## Work instructions:
Reproduce all the records with "magnifying glass" changed to "zoom lens", leaving everything else unchanged.

## Extracted entries:
──────

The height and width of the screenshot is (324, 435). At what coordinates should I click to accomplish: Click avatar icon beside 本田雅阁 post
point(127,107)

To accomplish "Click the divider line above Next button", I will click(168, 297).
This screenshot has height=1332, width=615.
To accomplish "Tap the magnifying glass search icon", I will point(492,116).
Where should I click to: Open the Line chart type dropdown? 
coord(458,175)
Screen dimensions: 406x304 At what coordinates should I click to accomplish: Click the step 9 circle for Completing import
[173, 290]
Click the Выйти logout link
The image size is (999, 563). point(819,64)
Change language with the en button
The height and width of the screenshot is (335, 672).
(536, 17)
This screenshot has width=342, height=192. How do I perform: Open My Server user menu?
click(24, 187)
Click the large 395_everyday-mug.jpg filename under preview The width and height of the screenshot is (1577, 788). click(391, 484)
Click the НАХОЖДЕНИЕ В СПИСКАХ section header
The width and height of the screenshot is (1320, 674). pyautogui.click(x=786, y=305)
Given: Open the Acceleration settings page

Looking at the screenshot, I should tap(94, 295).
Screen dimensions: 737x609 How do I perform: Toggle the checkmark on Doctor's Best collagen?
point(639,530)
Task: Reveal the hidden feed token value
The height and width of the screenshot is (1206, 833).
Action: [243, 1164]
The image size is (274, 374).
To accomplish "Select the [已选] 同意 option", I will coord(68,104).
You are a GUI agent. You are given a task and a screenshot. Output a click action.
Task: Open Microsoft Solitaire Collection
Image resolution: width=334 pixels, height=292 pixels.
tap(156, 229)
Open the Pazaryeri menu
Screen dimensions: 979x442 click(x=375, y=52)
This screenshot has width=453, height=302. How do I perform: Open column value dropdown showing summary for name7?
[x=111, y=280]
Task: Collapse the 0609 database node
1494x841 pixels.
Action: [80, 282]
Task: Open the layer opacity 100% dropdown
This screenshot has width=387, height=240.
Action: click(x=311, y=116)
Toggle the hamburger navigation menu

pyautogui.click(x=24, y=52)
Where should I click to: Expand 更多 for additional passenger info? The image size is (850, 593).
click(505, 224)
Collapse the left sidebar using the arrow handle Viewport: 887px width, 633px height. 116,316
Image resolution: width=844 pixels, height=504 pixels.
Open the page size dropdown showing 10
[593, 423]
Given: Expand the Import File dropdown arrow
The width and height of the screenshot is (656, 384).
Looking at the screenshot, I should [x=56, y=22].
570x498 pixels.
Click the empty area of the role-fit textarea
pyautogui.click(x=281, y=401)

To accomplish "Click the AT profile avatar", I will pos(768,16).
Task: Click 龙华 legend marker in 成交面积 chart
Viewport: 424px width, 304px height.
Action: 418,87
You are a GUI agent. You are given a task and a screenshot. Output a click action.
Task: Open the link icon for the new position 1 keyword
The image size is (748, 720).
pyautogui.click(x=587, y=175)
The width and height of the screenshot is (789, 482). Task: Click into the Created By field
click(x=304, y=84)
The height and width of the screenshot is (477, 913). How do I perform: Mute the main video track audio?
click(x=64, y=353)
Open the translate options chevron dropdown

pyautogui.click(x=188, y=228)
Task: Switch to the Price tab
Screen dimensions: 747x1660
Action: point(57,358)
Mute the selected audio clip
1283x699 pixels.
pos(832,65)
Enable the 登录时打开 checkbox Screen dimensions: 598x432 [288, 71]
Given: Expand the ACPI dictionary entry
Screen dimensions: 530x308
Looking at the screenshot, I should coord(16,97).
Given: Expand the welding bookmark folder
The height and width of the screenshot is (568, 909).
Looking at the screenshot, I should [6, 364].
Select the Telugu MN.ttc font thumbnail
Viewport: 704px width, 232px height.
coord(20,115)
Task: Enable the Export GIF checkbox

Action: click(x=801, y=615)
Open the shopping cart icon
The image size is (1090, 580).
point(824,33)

──────

## Expected output:
The height and width of the screenshot is (324, 435). At what coordinates should I click to accomplish: Click avatar icon beside 本田雅阁 post
point(127,107)

To accomplish "Click the divider line above Next button", I will click(168, 297).
This screenshot has height=1332, width=615.
To accomplish "Tap the zoom lens search icon", I will point(492,116).
Where should I click to: Open the Line chart type dropdown? 
coord(458,175)
Screen dimensions: 406x304 At what coordinates should I click to accomplish: Click the step 9 circle for Completing import
[173, 290]
Click the Выйти logout link
The image size is (999, 563). point(819,64)
Change language with the en button
The height and width of the screenshot is (335, 672).
(536, 17)
This screenshot has width=342, height=192. How do I perform: Open My Server user menu?
click(24, 187)
Click the large 395_everyday-mug.jpg filename under preview The width and height of the screenshot is (1577, 788). click(391, 484)
Click the НАХОЖДЕНИЕ В СПИСКАХ section header
The width and height of the screenshot is (1320, 674). pyautogui.click(x=786, y=305)
Given: Open the Acceleration settings page

Looking at the screenshot, I should tap(94, 295).
Screen dimensions: 737x609 How do I perform: Toggle the checkmark on Doctor's Best collagen?
point(639,530)
Task: Reveal the hidden feed token value
The height and width of the screenshot is (1206, 833).
Action: [243, 1164]
The image size is (274, 374).
To accomplish "Select the [已选] 同意 option", I will coord(68,104).
You are a GUI agent. You are given a task and a screenshot. Output a click action.
Task: Open Microsoft Solitaire Collection
Image resolution: width=334 pixels, height=292 pixels.
tap(156, 229)
Open the Pazaryeri menu
Screen dimensions: 979x442 click(x=375, y=52)
This screenshot has width=453, height=302. How do I perform: Open column value dropdown showing summary for name7?
[x=111, y=280]
Task: Collapse the 0609 database node
1494x841 pixels.
Action: [80, 282]
Task: Open the layer opacity 100% dropdown
This screenshot has width=387, height=240.
Action: click(x=311, y=116)
Toggle the hamburger navigation menu

pyautogui.click(x=24, y=52)
Where should I click to: Expand 更多 for additional passenger info? The image size is (850, 593).
click(505, 224)
Collapse the left sidebar using the arrow handle Viewport: 887px width, 633px height. 116,316
Image resolution: width=844 pixels, height=504 pixels.
Open the page size dropdown showing 10
[593, 423]
Given: Expand the Import File dropdown arrow
The width and height of the screenshot is (656, 384).
Looking at the screenshot, I should [x=56, y=22].
570x498 pixels.
Click the empty area of the role-fit textarea
pyautogui.click(x=281, y=401)

To accomplish "Click the AT profile avatar", I will pos(768,16).
Task: Click 龙华 legend marker in 成交面积 chart
Viewport: 424px width, 304px height.
Action: 418,87
You are a GUI agent. You are given a task and a screenshot. Output a click action.
Task: Open the link icon for the new position 1 keyword
The image size is (748, 720).
pyautogui.click(x=587, y=175)
The width and height of the screenshot is (789, 482). Task: Click into the Created By field
click(x=304, y=84)
The height and width of the screenshot is (477, 913). How do I perform: Mute the main video track audio?
click(x=64, y=353)
Open the translate options chevron dropdown

pyautogui.click(x=188, y=228)
Task: Switch to the Price tab
Screen dimensions: 747x1660
Action: point(57,358)
Mute the selected audio clip
1283x699 pixels.
pos(832,65)
Enable the 登录时打开 checkbox Screen dimensions: 598x432 [288, 71]
Given: Expand the ACPI dictionary entry
Screen dimensions: 530x308
Looking at the screenshot, I should coord(16,97).
Given: Expand the welding bookmark folder
The height and width of the screenshot is (568, 909).
Looking at the screenshot, I should [6, 364].
Select the Telugu MN.ttc font thumbnail
Viewport: 704px width, 232px height.
coord(20,115)
Task: Enable the Export GIF checkbox

Action: click(x=801, y=615)
Open the shopping cart icon
The image size is (1090, 580).
point(824,33)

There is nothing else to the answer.